__Work required__
Which lines have the string "size"? Copy all of them from the entries below.

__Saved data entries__

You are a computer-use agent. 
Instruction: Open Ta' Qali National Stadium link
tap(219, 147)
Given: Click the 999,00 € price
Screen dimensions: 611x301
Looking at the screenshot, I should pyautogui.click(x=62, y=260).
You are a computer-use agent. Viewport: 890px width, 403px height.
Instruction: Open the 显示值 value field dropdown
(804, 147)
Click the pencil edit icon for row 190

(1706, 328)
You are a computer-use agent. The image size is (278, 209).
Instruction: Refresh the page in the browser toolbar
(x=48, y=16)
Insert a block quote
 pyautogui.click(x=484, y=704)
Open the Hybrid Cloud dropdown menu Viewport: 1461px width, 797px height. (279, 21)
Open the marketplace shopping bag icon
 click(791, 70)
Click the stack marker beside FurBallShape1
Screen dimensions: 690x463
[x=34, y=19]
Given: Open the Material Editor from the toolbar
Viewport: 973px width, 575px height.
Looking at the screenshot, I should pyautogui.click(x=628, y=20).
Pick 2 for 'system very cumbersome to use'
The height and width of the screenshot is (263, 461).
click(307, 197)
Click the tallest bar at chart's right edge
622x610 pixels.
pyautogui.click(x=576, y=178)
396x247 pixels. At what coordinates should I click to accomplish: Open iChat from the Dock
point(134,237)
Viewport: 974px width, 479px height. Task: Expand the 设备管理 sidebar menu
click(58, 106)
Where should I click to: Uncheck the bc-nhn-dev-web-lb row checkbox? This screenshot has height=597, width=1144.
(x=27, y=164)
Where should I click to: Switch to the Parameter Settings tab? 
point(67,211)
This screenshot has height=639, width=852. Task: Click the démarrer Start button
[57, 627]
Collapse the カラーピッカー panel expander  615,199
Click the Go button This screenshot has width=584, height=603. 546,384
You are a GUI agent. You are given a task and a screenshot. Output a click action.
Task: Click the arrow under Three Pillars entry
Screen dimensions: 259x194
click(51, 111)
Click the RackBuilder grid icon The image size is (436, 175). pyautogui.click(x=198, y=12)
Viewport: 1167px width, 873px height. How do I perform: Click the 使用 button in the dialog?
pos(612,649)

__Solution for this exercise__
You are a computer-use agent. The image size is (278, 209).
Click the RackBuilder grid icon The image size is (436, 175). pyautogui.click(x=198, y=12)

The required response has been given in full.